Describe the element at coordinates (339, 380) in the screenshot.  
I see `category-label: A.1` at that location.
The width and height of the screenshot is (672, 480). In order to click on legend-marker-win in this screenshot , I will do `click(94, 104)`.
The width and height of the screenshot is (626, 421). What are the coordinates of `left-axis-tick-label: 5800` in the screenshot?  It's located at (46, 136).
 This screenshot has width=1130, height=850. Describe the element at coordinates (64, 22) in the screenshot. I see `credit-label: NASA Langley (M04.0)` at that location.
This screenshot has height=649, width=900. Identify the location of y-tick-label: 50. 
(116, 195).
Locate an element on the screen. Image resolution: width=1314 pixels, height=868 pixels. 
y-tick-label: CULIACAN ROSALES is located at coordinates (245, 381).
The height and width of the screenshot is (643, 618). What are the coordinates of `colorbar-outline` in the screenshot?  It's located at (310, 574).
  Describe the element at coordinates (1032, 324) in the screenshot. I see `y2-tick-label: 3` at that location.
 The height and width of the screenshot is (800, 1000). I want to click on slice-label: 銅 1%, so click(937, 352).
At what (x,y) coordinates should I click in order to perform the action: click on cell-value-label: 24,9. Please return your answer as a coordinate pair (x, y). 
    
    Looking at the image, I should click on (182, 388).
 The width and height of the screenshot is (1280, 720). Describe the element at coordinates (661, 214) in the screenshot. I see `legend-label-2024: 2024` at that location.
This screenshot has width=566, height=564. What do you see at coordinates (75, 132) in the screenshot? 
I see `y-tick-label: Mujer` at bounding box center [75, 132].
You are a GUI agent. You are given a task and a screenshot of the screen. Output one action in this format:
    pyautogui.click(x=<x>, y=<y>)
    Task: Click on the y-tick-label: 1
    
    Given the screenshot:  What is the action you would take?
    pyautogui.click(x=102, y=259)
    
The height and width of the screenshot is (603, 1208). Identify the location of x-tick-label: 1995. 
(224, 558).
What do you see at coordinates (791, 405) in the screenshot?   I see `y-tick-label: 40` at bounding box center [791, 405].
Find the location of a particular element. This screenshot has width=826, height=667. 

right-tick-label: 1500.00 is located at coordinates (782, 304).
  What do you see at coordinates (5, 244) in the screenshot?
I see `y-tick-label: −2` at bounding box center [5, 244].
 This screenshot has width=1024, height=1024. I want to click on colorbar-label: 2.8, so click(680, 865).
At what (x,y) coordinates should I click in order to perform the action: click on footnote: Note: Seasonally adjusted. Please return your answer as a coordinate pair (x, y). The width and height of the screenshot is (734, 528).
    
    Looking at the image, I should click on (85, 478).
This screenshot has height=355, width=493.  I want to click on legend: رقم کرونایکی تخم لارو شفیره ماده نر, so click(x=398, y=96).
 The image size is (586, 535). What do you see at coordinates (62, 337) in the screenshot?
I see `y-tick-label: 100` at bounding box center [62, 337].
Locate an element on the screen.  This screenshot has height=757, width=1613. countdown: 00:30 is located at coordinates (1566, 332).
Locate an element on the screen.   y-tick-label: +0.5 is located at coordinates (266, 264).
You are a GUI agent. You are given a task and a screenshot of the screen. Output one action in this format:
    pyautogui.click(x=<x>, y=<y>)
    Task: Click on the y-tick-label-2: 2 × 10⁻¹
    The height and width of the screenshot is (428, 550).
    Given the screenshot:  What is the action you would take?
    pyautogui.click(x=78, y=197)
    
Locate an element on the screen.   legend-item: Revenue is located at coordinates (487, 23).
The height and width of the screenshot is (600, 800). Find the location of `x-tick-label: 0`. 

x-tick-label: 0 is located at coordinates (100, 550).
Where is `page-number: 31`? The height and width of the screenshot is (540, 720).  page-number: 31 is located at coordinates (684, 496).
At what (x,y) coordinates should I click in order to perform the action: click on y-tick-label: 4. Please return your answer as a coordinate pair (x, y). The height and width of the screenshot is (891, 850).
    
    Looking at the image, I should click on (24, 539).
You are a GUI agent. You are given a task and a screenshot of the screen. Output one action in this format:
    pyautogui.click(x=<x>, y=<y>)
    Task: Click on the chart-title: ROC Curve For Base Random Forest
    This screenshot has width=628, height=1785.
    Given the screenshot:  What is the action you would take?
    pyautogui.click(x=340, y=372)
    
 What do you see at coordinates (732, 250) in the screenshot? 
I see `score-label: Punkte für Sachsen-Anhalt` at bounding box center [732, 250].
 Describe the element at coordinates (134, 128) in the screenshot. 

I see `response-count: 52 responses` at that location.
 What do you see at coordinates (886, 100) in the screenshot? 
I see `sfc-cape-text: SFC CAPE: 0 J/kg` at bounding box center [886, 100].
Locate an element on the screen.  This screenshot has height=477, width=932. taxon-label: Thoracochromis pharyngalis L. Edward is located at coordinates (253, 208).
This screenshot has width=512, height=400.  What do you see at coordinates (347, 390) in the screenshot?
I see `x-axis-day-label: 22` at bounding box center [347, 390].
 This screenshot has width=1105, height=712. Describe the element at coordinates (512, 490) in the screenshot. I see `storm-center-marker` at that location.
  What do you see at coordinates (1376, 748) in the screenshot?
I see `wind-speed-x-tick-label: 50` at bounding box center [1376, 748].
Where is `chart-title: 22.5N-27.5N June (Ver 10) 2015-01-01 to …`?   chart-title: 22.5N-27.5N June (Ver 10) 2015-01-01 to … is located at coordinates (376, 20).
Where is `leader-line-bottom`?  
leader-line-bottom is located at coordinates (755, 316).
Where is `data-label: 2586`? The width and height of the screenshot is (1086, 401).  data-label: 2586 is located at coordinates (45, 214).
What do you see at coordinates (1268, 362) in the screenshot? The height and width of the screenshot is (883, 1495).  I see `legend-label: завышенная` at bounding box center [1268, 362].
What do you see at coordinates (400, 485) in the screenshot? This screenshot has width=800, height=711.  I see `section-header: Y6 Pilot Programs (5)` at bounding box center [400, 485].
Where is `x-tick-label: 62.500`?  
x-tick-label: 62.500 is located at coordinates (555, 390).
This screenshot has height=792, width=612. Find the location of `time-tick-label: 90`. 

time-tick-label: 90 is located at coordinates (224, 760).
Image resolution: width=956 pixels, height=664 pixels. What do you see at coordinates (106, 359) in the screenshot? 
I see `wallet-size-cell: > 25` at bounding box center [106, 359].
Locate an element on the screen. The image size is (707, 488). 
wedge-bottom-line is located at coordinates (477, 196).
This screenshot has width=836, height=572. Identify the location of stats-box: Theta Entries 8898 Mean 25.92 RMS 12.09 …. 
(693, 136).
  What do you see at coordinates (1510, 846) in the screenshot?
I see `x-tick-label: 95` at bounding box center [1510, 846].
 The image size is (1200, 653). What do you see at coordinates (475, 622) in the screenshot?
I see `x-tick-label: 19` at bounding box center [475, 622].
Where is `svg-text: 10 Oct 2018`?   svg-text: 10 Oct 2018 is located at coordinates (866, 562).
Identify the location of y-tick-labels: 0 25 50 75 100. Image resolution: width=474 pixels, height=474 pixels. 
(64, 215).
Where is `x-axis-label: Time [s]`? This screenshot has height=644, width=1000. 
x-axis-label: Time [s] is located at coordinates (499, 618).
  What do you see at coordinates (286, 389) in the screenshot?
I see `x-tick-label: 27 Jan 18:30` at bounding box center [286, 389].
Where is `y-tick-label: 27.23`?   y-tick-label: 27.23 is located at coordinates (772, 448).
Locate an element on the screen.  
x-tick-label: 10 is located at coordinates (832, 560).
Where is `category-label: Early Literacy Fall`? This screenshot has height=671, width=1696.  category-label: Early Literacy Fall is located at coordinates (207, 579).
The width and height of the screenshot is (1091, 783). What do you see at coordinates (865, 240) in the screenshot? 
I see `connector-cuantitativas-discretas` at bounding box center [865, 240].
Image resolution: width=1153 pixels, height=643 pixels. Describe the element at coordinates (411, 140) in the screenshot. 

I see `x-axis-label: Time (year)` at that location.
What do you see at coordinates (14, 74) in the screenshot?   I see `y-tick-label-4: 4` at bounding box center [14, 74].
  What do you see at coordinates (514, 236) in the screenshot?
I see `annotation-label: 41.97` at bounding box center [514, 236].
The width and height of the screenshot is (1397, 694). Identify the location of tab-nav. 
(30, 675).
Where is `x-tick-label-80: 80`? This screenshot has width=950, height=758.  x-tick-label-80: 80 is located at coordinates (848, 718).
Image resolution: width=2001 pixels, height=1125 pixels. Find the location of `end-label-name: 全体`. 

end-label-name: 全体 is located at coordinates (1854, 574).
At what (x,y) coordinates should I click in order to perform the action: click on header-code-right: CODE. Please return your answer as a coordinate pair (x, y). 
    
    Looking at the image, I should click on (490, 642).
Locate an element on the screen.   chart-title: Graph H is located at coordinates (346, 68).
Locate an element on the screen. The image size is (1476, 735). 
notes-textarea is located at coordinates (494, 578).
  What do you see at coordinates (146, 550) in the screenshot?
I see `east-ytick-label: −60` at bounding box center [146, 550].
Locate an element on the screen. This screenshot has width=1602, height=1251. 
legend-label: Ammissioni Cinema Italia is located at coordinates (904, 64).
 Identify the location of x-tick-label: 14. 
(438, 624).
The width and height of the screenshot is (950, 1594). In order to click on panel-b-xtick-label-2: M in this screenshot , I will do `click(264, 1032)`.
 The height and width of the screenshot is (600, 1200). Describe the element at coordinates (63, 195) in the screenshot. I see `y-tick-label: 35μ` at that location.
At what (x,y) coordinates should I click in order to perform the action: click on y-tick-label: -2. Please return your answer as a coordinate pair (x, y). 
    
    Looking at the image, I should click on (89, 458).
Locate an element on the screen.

Brief
Output the data as a Markdown table with columns "Row" and "Line", starting at the line containing "This screenshot has height=649, width=900." and ending after the line containing "y-tick-label: CULIACAN ROSALES". Leave out blank lines.

Output below
| Row | Line |
|---|---|
| 1 | This screenshot has height=649, width=900. Identify the location of y-tick-label: 50.  |
| 2 | (116, 195). |
| 3 | Locate an element on the screen. Image resolution: width=1314 pixels, height=868 pixels.  |
| 4 | y-tick-label: CULIACAN ROSALES is located at coordinates (245, 381). |